A CT scan is an effective way to produce 3D images that are needed to diagnose the cause of nerve damage. A CT scan detects bone damage, ligament damage, and tumors that may be compressing the median nerve. Normal X-rays will not detect a lot of the problems that lead to nerve injuries.
Ultrasound is often used in conjunction with MRI and CT scans when looking for median nerve injuries. Ultrasound is useful for detecting tumors that lead to median nerve compression. Physicians may also want to look at the tissue that surrounds the nerve to check for other problems.
If a patient has suffered a fracture, or when the physician suspects a bone spur is compressing the nerve, an X-ray may be taken. Fractures and bone spurs cause nerve compression which lead to symptoms developing. Although nerves cannot be seen by regular X-ray, the bones and surrounding soft tissue can.

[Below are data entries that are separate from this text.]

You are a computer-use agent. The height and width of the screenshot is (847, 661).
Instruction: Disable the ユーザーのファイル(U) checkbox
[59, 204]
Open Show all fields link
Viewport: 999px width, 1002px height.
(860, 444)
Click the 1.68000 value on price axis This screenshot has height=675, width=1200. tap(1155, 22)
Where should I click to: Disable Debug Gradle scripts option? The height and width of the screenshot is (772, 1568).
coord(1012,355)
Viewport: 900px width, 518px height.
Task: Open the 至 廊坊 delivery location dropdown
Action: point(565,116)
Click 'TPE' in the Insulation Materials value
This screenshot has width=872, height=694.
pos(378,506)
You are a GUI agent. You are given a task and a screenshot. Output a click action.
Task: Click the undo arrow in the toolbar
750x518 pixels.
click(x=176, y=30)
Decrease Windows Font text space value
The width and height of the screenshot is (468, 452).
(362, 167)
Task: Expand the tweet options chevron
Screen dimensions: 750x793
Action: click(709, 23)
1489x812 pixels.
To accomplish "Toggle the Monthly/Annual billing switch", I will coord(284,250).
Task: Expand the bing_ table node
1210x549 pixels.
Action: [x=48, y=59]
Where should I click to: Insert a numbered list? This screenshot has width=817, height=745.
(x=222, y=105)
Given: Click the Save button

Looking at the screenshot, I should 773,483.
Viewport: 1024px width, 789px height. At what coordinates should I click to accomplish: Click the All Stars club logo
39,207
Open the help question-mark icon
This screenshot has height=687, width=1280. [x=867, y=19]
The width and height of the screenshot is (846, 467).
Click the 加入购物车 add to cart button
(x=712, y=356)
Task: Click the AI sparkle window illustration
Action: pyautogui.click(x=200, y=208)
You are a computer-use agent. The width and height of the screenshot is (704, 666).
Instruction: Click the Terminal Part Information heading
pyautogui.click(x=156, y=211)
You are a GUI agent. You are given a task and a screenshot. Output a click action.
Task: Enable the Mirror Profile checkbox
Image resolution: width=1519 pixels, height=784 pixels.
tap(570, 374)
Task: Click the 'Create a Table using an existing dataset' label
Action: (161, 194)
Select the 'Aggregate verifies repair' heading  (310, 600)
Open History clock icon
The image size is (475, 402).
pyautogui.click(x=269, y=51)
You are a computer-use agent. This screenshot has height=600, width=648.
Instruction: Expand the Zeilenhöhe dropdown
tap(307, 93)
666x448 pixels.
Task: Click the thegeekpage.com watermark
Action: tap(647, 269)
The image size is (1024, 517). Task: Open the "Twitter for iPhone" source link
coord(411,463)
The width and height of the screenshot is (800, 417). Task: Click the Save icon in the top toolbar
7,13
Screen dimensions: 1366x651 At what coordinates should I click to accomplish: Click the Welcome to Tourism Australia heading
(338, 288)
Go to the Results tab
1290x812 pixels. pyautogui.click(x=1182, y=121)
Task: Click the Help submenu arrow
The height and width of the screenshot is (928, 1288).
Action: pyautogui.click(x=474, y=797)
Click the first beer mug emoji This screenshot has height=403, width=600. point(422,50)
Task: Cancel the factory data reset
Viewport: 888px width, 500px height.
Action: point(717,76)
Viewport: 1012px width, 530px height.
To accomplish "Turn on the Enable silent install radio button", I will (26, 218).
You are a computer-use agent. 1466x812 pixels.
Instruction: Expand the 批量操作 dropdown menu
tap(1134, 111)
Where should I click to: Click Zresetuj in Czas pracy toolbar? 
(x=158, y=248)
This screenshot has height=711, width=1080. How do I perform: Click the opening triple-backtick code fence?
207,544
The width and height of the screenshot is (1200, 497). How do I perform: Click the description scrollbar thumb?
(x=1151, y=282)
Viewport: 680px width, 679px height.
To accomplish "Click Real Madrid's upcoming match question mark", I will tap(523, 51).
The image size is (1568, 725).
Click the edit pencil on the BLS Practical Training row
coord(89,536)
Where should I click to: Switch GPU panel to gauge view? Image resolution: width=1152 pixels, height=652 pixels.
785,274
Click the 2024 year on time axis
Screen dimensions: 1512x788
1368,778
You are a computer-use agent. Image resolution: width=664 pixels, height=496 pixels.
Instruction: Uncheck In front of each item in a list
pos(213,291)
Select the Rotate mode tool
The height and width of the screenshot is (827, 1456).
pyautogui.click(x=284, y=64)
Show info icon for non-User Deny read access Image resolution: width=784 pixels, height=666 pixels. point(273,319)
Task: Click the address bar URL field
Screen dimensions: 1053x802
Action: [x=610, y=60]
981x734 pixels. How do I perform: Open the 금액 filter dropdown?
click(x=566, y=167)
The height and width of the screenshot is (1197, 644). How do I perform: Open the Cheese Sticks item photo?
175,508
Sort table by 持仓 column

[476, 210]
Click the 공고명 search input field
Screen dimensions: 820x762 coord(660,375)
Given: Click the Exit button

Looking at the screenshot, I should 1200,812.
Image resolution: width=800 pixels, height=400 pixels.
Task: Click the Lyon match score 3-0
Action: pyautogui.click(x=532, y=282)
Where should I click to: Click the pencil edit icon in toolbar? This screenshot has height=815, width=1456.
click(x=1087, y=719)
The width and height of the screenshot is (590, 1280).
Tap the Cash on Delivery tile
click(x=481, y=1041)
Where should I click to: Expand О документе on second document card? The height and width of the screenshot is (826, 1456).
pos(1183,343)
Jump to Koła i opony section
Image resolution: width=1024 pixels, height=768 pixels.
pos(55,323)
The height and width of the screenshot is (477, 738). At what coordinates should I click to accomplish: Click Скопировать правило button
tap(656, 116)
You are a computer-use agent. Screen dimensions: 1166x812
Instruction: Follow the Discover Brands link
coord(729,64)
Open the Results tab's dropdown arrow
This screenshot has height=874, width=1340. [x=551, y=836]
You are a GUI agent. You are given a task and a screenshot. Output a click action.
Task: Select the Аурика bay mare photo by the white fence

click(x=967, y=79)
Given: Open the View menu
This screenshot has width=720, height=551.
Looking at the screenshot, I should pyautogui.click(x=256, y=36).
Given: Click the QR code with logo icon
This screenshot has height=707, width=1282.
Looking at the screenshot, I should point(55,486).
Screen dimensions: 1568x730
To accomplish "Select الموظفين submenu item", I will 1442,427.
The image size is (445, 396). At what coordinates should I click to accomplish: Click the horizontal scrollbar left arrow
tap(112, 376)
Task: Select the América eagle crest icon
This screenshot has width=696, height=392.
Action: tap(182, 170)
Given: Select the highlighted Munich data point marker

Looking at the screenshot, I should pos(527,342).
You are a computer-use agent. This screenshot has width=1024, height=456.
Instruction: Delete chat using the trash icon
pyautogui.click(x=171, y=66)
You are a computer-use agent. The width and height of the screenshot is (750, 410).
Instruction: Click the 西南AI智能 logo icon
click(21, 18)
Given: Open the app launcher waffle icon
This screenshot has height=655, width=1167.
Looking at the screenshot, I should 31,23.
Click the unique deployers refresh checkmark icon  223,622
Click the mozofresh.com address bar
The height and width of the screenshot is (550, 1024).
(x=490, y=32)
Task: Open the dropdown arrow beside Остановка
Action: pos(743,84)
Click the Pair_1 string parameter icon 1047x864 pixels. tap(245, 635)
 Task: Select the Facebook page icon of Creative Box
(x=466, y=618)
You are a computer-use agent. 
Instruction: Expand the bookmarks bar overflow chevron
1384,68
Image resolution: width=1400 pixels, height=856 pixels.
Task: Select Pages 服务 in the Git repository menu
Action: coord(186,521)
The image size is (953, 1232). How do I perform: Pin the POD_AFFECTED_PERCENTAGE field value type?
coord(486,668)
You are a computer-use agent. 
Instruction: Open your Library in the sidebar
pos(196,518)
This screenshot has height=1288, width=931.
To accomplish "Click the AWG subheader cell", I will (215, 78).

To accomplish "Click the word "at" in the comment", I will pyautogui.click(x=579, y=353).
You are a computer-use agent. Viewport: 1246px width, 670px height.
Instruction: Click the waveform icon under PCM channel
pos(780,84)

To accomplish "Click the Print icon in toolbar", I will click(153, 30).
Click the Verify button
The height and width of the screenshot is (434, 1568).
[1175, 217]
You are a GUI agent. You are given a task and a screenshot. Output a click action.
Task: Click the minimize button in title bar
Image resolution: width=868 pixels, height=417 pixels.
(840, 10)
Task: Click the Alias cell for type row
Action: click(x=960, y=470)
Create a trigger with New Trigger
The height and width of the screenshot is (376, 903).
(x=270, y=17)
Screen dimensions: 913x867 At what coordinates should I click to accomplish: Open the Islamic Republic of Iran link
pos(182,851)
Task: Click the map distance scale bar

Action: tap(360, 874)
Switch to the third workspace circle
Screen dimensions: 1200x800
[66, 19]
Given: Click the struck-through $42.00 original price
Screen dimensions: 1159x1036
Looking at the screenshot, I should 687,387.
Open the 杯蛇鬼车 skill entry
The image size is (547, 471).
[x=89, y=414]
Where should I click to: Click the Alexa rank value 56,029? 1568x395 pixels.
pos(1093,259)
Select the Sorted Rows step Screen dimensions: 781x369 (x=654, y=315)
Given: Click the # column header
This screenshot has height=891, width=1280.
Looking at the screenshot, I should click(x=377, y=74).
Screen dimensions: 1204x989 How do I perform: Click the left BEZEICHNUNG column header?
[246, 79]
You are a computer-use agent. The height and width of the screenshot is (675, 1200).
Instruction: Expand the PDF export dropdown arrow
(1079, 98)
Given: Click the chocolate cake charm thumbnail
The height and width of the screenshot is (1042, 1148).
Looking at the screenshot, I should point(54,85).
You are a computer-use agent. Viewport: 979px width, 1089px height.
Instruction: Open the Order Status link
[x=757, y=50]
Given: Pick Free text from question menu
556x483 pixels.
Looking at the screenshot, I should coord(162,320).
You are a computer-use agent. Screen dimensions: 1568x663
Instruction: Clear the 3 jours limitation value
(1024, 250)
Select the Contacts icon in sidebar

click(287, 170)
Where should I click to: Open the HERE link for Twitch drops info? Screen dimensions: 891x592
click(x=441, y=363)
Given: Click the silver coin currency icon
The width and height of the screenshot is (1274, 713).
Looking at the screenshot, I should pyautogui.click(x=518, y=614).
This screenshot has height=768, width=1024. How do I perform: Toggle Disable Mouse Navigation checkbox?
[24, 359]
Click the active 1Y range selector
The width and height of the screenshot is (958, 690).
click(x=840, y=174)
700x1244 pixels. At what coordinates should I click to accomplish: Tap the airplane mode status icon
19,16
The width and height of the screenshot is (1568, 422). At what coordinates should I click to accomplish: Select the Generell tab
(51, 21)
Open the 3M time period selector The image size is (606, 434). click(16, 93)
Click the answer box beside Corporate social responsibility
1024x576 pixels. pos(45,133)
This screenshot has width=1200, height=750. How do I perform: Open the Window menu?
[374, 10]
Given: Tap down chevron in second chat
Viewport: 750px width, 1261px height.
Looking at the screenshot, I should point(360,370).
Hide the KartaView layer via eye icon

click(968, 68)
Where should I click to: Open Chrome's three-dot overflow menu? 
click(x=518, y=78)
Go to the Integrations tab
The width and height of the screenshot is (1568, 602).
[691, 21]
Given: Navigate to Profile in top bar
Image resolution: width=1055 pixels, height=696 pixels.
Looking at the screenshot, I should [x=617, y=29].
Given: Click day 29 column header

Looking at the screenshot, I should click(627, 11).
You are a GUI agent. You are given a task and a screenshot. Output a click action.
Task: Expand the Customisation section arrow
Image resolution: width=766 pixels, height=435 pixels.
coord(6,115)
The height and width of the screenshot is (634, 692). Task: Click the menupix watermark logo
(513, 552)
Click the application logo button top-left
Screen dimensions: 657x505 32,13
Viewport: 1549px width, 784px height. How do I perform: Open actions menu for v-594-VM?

If imaging tests have not detected any damage to the median nerve, there are some neurological tests to be done. These tests check whether the median nerve is functioning as it should.
Electromyography (EMG) is a diagnostic test used by physicians to measure electrical activity in muscles. Tiny needles (electrodes) are inserted into various muscles on the arm and hand. A monitor then records the electrical activity that’s picked up by the electrodes.
The level of activity is assessed by the physician which helps to determine whether the median nerve is injured.
Another test used by physicians is called a nerve conduction study (NCS) which measures the speed of signals sent through the nerve. Two electrode patches are placed on the skin above the median nerve. One patch sends an electrical signal and the second receives it.
The physician looks at how long the electrical impulses took to reach the receiving patch. If the time is deemed too slow it points to median nerve damage and more investigation can be done.
Tinel's sign is a neurological test used by physicians to check and assess nerve damage. Tinel’s sign is particularly useful for diagnosing carpal tunnel syndrome.
The test is done by tapping lightly (percussing) over the median nerve to initiate pins and needles or tingling. If the percussion results in tingling in the thumb or fingers it’s called a positive Tinel’s sign. A positive sign indicates median nerve damage and treatment options are then considered.
Phalen's test is another effective way to diagnose a median nerve injury. The physician will ask the patient to put the elbows on a desk or table and allow both wrists to flex. The dorsal surface of both hands is pushed together and held in position for approximately one minute.
If pain, numbness or tingling is reported by the patient during the test, it indicates compression of the median nerve. Phalen’s test is often the first one used by physicians to diagnose carpal tunnel syndrome.
The two point discrimination test checks the sensory function of the median nerve. Blunt points are placed at two areas of skin to check whether the patient can feel one or two points of contact. The test is usually carried out on one or more fingers.
If the patient does not feel two points then there is a possibility that the median nerve is compressed.
When the physician has diagnosed a median nerve injury the appropriate course of treatment can begin. Non-invasive treatments such as anti-inflammatory drugs, steroids, and physiotherapy are the first courses of action. If these treatments do not work, surgery may be needed to decompress the median nerve.
If the median nerve has been severed or damaged by trauma it can be repaired by end-to-end suturing. Nerve grafting is used to treat severed nerves if end-to-end suturing is not an option.
It’s important that an accurate diagnosis is made when the median nerve is injured so that a suitable treatment is given. Damage to the median nerve affects quality of life and the symptoms are uncomfortable. In most cases, treatment following the correct diagnosis will be successful.